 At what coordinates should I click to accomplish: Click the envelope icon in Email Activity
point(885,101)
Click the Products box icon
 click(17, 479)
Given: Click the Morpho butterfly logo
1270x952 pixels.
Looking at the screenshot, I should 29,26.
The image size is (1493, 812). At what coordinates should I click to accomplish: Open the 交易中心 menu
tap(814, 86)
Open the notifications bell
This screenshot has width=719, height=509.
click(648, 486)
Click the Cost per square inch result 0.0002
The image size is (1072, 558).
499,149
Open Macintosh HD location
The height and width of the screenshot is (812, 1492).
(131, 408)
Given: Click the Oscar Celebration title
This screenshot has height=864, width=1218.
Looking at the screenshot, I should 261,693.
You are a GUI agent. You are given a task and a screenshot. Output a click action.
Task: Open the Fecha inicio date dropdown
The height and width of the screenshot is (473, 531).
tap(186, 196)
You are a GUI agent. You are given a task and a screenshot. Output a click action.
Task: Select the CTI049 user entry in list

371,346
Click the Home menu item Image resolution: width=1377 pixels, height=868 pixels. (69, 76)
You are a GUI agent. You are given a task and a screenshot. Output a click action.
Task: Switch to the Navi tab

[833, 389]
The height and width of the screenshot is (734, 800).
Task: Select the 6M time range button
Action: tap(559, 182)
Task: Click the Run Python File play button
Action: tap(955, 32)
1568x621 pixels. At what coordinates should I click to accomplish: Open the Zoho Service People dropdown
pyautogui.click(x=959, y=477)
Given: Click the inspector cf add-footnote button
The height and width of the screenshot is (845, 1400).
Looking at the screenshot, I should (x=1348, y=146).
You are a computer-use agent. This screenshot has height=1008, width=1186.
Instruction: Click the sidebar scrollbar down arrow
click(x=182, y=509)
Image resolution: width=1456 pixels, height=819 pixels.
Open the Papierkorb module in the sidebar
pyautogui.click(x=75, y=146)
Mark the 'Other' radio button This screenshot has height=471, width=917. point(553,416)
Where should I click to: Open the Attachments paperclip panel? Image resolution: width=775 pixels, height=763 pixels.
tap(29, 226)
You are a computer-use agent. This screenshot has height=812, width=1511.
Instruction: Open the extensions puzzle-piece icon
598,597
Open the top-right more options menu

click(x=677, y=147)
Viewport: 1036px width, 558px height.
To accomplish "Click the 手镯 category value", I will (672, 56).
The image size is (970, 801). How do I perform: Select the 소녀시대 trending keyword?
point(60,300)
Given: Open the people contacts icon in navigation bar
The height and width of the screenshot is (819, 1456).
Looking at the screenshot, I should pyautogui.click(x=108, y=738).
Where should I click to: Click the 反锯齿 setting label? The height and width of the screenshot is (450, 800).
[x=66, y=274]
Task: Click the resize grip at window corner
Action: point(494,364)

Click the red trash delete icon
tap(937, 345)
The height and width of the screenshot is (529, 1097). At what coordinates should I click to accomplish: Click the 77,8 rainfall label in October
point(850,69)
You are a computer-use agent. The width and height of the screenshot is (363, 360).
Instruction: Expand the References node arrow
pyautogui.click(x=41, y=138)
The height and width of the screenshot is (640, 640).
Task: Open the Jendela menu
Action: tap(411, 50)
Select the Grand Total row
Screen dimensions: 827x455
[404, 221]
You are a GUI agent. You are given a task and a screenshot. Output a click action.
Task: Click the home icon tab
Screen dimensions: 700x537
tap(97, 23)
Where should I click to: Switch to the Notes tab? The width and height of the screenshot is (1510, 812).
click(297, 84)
------------------------------------------------------------------------
Update the listing from the line containing "Click the Products box icon" through the line containing "Looking at the screenshot, I should 261,693.": swap "Morpho butterfly logo" for "Morpho butterfly emblem" and keep everything else unchanged.

# TASK RESPONSE:
Click the Products box icon
 click(17, 479)
Given: Click the Morpho butterfly emblem
1270x952 pixels.
Looking at the screenshot, I should 29,26.
The image size is (1493, 812). At what coordinates should I click to accomplish: Open the 交易中心 menu
tap(814, 86)
Open the notifications bell
This screenshot has width=719, height=509.
click(648, 486)
Click the Cost per square inch result 0.0002
The image size is (1072, 558).
499,149
Open Macintosh HD location
The height and width of the screenshot is (812, 1492).
(131, 408)
Given: Click the Oscar Celebration title
This screenshot has height=864, width=1218.
Looking at the screenshot, I should 261,693.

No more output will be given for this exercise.